* **PROBLEM DESCRIPTION**: Return every line from the rows below that contains the word "final".

* **MATERIAL TO PROCESS**:

--------------------------------

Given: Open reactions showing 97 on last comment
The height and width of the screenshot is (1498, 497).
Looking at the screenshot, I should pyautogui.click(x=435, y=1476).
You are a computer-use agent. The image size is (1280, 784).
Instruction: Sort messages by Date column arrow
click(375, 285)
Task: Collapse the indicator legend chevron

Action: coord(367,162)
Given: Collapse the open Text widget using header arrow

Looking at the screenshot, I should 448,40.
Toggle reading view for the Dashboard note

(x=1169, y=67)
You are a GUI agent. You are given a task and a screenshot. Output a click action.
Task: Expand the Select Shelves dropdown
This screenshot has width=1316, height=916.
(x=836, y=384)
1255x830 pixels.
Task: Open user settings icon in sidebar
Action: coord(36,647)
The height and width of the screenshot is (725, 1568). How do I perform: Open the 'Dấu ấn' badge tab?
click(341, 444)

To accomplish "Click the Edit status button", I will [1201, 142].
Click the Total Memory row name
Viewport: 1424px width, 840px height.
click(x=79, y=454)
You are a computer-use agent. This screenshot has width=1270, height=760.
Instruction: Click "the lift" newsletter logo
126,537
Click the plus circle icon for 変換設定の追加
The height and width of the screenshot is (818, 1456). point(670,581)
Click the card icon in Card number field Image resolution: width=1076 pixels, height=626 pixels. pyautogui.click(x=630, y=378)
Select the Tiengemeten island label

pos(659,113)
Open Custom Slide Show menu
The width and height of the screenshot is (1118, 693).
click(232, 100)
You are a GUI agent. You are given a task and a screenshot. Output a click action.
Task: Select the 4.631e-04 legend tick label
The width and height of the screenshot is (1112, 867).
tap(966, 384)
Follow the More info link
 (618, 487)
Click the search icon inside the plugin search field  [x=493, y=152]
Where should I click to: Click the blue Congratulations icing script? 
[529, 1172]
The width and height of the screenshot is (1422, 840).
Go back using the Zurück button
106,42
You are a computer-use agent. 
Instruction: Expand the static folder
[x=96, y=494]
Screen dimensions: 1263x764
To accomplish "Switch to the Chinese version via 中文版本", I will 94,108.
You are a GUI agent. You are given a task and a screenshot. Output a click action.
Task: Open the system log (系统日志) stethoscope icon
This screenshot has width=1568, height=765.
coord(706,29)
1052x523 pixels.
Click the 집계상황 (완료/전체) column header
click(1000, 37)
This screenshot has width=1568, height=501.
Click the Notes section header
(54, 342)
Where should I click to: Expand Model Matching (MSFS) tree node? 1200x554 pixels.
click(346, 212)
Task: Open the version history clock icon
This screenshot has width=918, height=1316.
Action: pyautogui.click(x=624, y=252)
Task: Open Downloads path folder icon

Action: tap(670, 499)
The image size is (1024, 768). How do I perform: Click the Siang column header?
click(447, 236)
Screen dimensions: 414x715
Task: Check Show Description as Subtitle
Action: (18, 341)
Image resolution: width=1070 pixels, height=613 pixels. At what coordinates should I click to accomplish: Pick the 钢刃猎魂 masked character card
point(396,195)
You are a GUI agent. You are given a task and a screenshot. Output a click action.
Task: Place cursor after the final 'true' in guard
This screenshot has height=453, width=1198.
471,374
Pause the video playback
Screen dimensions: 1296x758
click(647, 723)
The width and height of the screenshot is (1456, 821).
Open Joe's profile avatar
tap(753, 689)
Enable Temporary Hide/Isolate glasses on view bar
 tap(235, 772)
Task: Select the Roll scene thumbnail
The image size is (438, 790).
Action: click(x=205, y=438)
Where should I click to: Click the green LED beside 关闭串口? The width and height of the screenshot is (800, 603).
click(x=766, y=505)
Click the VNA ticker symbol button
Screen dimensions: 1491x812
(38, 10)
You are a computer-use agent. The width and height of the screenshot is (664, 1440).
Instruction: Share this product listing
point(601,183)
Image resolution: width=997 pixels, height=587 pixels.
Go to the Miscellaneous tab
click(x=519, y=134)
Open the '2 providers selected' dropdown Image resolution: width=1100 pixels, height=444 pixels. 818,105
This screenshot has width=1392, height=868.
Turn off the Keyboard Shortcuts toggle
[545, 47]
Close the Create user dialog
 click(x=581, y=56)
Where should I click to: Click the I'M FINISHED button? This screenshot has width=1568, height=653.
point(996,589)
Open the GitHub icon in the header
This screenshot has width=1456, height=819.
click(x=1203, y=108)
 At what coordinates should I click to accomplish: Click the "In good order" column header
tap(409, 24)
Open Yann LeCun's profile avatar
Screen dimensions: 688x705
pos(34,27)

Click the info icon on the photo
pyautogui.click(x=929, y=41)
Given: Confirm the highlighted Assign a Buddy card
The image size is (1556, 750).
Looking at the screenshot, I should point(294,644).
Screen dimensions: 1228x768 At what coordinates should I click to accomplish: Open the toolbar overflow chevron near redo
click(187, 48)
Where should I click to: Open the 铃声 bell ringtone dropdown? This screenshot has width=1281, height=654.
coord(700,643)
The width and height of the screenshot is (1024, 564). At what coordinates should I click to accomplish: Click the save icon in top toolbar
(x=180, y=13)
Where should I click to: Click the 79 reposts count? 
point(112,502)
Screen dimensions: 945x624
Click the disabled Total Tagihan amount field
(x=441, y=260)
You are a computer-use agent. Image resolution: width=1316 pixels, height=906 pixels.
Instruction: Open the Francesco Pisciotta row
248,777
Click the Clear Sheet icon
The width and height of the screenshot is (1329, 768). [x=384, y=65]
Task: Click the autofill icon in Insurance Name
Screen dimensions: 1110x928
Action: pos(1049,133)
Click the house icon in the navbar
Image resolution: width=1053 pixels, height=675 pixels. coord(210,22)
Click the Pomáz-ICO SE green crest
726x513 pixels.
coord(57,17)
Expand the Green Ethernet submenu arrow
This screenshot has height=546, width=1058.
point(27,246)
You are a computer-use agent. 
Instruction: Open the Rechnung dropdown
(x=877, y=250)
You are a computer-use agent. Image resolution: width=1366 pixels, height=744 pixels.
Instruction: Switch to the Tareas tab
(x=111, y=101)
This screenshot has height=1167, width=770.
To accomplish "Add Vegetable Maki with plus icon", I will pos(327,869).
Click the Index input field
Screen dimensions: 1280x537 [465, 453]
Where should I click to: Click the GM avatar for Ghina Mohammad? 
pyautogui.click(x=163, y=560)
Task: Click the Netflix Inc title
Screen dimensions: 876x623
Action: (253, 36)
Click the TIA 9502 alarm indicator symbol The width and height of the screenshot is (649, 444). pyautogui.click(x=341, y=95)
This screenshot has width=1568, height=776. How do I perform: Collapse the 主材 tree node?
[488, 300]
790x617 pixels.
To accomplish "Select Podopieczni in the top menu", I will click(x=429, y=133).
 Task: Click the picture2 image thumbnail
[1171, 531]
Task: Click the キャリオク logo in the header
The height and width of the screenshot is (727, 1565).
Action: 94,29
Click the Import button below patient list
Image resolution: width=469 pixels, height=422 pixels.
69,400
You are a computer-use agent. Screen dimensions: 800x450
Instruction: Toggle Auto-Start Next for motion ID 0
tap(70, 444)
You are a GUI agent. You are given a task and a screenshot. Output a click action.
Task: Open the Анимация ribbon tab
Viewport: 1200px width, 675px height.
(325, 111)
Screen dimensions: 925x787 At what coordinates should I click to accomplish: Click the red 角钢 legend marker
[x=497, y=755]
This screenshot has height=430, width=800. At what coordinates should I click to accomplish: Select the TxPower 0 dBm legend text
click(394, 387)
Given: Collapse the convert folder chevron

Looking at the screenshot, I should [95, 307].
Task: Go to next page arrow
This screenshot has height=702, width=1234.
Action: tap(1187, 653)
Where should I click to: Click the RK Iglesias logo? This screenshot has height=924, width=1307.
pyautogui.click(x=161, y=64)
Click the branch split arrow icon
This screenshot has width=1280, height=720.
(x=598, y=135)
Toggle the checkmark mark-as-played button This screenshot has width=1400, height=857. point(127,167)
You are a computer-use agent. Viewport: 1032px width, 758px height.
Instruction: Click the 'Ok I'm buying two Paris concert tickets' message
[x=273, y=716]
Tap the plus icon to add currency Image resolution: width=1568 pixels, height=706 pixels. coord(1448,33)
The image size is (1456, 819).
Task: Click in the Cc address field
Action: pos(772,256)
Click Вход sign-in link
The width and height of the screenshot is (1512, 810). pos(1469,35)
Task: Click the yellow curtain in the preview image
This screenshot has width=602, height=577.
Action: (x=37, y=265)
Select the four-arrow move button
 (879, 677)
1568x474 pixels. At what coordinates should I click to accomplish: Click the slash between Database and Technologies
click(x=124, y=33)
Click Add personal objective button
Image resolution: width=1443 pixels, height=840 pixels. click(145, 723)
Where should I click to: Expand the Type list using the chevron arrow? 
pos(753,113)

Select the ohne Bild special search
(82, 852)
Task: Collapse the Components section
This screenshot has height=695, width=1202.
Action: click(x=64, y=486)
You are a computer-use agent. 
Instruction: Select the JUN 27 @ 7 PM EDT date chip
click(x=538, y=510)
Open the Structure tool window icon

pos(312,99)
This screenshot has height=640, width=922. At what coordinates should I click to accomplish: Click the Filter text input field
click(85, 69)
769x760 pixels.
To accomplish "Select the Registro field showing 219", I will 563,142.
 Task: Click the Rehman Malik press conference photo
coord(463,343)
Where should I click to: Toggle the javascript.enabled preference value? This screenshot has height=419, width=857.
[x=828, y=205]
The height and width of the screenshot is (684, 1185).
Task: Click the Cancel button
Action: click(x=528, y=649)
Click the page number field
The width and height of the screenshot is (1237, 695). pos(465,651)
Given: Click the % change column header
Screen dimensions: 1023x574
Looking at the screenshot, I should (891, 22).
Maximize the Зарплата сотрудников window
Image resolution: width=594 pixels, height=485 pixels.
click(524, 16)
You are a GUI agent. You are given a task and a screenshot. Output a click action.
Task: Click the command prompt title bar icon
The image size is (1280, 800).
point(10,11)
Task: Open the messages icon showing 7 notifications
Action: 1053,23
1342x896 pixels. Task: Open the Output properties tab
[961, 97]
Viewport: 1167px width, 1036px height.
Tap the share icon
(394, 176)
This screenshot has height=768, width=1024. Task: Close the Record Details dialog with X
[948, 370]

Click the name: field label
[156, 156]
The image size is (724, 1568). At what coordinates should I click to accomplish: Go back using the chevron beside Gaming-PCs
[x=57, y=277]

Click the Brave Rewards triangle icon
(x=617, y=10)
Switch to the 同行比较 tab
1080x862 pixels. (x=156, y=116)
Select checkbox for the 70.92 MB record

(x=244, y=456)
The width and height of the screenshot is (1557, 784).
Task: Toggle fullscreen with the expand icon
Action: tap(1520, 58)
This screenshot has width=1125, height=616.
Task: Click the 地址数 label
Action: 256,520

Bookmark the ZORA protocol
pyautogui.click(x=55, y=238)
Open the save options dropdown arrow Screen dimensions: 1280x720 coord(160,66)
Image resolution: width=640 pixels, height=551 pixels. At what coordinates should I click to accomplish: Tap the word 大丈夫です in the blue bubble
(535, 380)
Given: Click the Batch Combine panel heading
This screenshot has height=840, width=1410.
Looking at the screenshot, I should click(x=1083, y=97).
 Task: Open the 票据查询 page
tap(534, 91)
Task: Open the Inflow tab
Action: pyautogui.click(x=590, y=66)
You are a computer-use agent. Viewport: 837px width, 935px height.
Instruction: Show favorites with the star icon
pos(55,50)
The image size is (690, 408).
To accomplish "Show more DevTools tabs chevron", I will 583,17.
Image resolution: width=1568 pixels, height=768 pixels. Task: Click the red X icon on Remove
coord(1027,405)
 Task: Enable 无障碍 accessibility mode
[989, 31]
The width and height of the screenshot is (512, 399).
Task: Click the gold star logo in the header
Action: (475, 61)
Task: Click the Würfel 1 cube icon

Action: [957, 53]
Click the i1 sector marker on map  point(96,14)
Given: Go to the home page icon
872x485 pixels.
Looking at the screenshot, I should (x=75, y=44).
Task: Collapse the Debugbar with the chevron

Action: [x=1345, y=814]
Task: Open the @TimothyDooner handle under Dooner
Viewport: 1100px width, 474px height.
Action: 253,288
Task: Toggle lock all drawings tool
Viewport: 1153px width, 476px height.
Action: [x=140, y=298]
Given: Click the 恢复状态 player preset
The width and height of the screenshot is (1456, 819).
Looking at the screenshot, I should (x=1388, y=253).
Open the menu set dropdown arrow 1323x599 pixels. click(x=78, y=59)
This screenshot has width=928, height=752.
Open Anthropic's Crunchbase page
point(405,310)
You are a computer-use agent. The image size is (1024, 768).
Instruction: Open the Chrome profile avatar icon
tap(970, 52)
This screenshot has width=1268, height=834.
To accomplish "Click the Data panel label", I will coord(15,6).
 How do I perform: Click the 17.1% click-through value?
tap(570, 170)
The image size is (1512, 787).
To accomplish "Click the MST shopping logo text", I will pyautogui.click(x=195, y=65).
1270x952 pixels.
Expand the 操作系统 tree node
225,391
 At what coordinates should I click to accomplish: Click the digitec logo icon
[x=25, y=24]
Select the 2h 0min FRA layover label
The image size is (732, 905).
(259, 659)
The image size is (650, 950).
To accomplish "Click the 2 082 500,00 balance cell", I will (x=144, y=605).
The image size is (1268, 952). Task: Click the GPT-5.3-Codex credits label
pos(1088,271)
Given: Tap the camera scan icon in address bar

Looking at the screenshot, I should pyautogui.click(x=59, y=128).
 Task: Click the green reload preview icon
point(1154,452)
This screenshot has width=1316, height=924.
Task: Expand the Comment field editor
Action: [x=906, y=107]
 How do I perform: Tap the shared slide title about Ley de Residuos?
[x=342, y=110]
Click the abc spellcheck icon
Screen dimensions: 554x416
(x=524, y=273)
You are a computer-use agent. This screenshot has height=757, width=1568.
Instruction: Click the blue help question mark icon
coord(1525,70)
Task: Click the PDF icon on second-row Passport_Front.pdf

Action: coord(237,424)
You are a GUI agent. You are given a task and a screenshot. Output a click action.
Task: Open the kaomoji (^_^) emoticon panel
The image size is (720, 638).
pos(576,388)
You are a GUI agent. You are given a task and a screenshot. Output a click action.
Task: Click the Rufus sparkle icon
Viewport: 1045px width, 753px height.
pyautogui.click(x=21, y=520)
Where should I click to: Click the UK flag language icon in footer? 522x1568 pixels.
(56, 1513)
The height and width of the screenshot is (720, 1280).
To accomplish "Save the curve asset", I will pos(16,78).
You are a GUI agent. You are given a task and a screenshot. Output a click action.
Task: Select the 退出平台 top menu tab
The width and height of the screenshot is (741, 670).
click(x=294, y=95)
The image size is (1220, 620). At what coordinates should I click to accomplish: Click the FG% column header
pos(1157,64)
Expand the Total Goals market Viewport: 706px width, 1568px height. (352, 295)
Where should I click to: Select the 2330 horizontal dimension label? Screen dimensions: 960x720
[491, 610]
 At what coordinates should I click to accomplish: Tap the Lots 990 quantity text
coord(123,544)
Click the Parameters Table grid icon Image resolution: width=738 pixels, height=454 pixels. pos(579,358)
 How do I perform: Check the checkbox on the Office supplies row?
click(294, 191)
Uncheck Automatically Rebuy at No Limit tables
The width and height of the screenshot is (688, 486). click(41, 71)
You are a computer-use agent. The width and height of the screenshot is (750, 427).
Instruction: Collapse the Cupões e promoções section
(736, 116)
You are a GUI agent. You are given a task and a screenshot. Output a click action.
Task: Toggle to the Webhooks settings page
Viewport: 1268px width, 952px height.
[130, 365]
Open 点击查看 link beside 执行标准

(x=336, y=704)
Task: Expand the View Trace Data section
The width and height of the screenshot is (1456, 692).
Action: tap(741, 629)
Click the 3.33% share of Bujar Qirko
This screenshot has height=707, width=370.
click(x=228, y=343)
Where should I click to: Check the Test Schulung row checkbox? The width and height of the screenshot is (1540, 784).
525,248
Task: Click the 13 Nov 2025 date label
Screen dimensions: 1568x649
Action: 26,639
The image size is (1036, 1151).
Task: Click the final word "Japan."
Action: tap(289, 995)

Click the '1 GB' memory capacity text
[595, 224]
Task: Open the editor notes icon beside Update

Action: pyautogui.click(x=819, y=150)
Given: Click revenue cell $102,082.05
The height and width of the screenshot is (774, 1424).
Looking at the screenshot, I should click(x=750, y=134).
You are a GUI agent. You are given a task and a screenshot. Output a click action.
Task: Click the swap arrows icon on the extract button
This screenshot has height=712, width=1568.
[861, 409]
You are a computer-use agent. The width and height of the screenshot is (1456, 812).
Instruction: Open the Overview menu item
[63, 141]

--------------------------------

* **SOLUTION TO THIS PROBLEM**:
Task: Place cursor after the final 'true' in guard
Task: Click the final word "Japan."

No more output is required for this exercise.